**What this task involves:** Whenever a line below mentions the word "Select", that line should be copied.

(Collected data entries)
_ _ _ _ _

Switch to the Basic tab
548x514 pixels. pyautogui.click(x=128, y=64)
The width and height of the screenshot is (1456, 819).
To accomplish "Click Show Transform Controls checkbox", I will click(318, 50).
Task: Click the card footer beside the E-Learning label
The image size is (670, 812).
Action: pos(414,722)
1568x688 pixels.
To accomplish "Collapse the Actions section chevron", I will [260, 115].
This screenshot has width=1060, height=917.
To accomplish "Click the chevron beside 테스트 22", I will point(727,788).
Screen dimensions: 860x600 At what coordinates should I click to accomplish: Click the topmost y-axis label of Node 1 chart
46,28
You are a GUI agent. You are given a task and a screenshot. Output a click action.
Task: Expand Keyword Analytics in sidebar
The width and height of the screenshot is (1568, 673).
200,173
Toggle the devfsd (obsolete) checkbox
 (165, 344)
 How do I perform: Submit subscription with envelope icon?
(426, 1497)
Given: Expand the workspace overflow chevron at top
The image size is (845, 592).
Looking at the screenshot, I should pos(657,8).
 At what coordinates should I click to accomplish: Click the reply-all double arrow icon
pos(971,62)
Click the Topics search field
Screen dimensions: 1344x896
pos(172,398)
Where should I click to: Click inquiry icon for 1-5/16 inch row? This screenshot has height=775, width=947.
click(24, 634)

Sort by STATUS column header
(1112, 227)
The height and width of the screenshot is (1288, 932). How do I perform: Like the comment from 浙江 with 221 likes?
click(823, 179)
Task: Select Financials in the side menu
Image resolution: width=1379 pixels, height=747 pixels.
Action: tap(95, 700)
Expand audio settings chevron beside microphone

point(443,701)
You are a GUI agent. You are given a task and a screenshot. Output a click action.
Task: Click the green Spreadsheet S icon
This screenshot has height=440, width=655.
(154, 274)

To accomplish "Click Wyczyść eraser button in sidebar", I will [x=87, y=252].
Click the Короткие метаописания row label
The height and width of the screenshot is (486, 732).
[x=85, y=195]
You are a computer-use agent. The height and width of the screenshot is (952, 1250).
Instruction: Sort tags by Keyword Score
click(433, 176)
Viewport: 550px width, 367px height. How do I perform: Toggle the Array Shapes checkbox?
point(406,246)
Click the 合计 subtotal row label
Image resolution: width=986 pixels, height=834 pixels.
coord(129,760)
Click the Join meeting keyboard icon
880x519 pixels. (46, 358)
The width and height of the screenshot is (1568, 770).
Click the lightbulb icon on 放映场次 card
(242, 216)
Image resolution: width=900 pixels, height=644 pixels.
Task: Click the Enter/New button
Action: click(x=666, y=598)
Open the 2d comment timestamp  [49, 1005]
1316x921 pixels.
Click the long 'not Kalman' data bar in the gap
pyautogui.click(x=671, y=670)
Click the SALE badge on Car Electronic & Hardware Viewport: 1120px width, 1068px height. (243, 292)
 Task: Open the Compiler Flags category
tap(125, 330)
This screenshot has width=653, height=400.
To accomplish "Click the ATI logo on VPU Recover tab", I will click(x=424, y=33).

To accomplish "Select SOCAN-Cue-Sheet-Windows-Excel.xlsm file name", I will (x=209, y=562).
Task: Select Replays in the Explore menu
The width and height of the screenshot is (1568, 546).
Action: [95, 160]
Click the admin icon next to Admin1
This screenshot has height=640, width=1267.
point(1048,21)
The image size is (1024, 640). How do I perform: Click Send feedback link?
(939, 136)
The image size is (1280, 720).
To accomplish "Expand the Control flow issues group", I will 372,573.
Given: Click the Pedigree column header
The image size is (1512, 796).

_ _ _ _ _

**Answer below:**
Task: Select Financials in the side menu
To accomplish "Select SOCAN-Cue-Sheet-Windows-Excel.xlsm file name", I will (x=209, y=562).
Task: Select Replays in the Explore menu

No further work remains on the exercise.